Stated task. Copy each of the following records back out line for line, without changing anything.
'''
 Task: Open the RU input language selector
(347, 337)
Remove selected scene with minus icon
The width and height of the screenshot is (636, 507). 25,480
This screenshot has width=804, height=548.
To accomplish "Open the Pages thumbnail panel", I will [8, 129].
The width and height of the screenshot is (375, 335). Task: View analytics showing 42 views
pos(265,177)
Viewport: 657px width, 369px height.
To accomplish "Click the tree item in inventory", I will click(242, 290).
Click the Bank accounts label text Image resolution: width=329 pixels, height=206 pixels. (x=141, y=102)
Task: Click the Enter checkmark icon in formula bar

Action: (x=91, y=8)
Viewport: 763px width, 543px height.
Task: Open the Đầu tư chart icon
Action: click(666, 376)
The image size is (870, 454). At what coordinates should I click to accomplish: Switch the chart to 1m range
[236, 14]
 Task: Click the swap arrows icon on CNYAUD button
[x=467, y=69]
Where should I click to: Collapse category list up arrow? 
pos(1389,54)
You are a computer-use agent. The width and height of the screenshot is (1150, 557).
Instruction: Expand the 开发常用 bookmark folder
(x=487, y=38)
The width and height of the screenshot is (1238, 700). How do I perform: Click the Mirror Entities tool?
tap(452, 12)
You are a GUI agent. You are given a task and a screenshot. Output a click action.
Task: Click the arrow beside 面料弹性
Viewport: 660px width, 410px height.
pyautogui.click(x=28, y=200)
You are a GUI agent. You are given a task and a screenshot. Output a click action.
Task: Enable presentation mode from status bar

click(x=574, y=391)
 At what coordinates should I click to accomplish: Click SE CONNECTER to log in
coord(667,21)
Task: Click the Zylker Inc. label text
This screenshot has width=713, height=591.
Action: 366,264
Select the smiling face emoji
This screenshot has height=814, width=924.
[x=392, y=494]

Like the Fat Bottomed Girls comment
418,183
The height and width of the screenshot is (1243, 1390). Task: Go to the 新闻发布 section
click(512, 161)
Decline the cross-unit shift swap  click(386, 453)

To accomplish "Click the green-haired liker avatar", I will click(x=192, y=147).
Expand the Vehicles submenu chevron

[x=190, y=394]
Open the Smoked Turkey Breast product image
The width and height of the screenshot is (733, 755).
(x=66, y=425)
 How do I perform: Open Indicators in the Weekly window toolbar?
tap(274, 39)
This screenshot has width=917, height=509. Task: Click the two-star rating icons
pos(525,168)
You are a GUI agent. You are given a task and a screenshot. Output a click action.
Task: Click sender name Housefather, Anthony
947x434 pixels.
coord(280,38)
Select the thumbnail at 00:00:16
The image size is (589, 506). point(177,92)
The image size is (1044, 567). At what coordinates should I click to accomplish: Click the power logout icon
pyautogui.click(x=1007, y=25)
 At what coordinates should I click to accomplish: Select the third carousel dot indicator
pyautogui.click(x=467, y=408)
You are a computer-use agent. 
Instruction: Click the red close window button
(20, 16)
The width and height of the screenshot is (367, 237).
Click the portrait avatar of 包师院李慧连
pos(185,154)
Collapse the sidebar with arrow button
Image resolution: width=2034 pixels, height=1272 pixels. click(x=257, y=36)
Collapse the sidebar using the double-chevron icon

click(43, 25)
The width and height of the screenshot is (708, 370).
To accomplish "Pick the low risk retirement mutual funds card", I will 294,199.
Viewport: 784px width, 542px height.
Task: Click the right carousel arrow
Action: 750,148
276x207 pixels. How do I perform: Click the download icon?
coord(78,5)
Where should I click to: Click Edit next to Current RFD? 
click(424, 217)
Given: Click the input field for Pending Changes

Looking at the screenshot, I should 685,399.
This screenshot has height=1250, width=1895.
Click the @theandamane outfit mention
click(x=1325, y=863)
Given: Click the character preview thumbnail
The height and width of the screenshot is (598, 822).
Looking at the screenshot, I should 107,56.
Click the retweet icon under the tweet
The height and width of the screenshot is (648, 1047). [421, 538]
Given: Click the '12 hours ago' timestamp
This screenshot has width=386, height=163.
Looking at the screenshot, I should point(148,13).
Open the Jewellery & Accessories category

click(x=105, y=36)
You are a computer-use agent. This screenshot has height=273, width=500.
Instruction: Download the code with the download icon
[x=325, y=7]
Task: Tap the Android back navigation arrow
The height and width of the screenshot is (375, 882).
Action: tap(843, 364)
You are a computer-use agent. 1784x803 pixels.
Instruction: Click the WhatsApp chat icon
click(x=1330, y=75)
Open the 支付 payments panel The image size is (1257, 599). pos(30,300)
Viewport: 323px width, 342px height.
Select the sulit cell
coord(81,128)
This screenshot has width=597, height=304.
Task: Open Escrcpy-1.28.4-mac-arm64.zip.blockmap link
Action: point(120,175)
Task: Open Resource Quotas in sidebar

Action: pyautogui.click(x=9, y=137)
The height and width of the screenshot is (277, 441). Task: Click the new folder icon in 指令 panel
'''
Full output.
 Task: Open the RU input language selector
(347, 337)
Remove selected scene with minus icon
The width and height of the screenshot is (636, 507). 25,480
This screenshot has width=804, height=548.
To accomplish "Open the Pages thumbnail panel", I will [8, 129].
The width and height of the screenshot is (375, 335). Task: View analytics showing 42 views
pos(265,177)
Viewport: 657px width, 369px height.
To accomplish "Click the tree item in inventory", I will click(242, 290).
Click the Bank accounts label text Image resolution: width=329 pixels, height=206 pixels. (x=141, y=102)
Task: Click the Enter checkmark icon in formula bar

Action: (x=91, y=8)
Viewport: 763px width, 543px height.
Task: Open the Đầu tư chart icon
Action: click(666, 376)
The image size is (870, 454). At what coordinates should I click to accomplish: Switch the chart to 1m range
[236, 14]
 Task: Click the swap arrows icon on CNYAUD button
[x=467, y=69]
Where should I click to: Collapse category list up arrow? 
pos(1389,54)
You are a computer-use agent. The width and height of the screenshot is (1150, 557).
Instruction: Expand the 开发常用 bookmark folder
(x=487, y=38)
The width and height of the screenshot is (1238, 700). How do I perform: Click the Mirror Entities tool?
tap(452, 12)
You are a GUI agent. You are given a task and a screenshot. Output a click action.
Task: Click the arrow beside 面料弹性
Viewport: 660px width, 410px height.
pyautogui.click(x=28, y=200)
You are a GUI agent. You are given a task and a screenshot. Output a click action.
Task: Enable presentation mode from status bar

click(x=574, y=391)
 At what coordinates should I click to accomplish: Click SE CONNECTER to log in
coord(667,21)
Task: Click the Zylker Inc. label text
This screenshot has width=713, height=591.
Action: 366,264
Select the smiling face emoji
This screenshot has height=814, width=924.
[x=392, y=494]

Like the Fat Bottomed Girls comment
418,183
The height and width of the screenshot is (1243, 1390). Task: Go to the 新闻发布 section
click(512, 161)
Decline the cross-unit shift swap  click(386, 453)

To accomplish "Click the green-haired liker avatar", I will click(x=192, y=147).
Expand the Vehicles submenu chevron

[x=190, y=394]
Open the Smoked Turkey Breast product image
The width and height of the screenshot is (733, 755).
(x=66, y=425)
 How do I perform: Open Indicators in the Weekly window toolbar?
tap(274, 39)
This screenshot has width=917, height=509. Task: Click the two-star rating icons
pos(525,168)
You are a GUI agent. You are given a task and a screenshot. Output a click action.
Task: Click sender name Housefather, Anthony
947x434 pixels.
coord(280,38)
Select the thumbnail at 00:00:16
The image size is (589, 506). point(177,92)
The image size is (1044, 567). At what coordinates should I click to accomplish: Click the power logout icon
pyautogui.click(x=1007, y=25)
 At what coordinates should I click to accomplish: Select the third carousel dot indicator
pyautogui.click(x=467, y=408)
You are a computer-use agent. 
Instruction: Click the red close window button
(20, 16)
The width and height of the screenshot is (367, 237).
Click the portrait avatar of 包师院李慧连
pos(185,154)
Collapse the sidebar with arrow button
Image resolution: width=2034 pixels, height=1272 pixels. click(x=257, y=36)
Collapse the sidebar using the double-chevron icon

click(43, 25)
The width and height of the screenshot is (708, 370).
To accomplish "Pick the low risk retirement mutual funds card", I will 294,199.
Viewport: 784px width, 542px height.
Task: Click the right carousel arrow
Action: 750,148
276x207 pixels. How do I perform: Click the download icon?
coord(78,5)
Where should I click to: Click Edit next to Current RFD? 
click(424, 217)
Given: Click the input field for Pending Changes

Looking at the screenshot, I should 685,399.
This screenshot has height=1250, width=1895.
Click the @theandamane outfit mention
click(x=1325, y=863)
Given: Click the character preview thumbnail
The height and width of the screenshot is (598, 822).
Looking at the screenshot, I should 107,56.
Click the retweet icon under the tweet
The height and width of the screenshot is (648, 1047). [421, 538]
Given: Click the '12 hours ago' timestamp
This screenshot has width=386, height=163.
Looking at the screenshot, I should point(148,13).
Open the Jewellery & Accessories category

click(x=105, y=36)
You are a computer-use agent. This screenshot has height=273, width=500.
Instruction: Download the code with the download icon
[x=325, y=7]
Task: Tap the Android back navigation arrow
The height and width of the screenshot is (375, 882).
Action: tap(843, 364)
You are a computer-use agent. 1784x803 pixels.
Instruction: Click the WhatsApp chat icon
click(x=1330, y=75)
Open the 支付 payments panel The image size is (1257, 599). pos(30,300)
Viewport: 323px width, 342px height.
Select the sulit cell
coord(81,128)
This screenshot has width=597, height=304.
Task: Open Escrcpy-1.28.4-mac-arm64.zip.blockmap link
Action: point(120,175)
Task: Open Resource Quotas in sidebar

Action: pyautogui.click(x=9, y=137)
The height and width of the screenshot is (277, 441). Task: Click the new folder icon in 指令 panel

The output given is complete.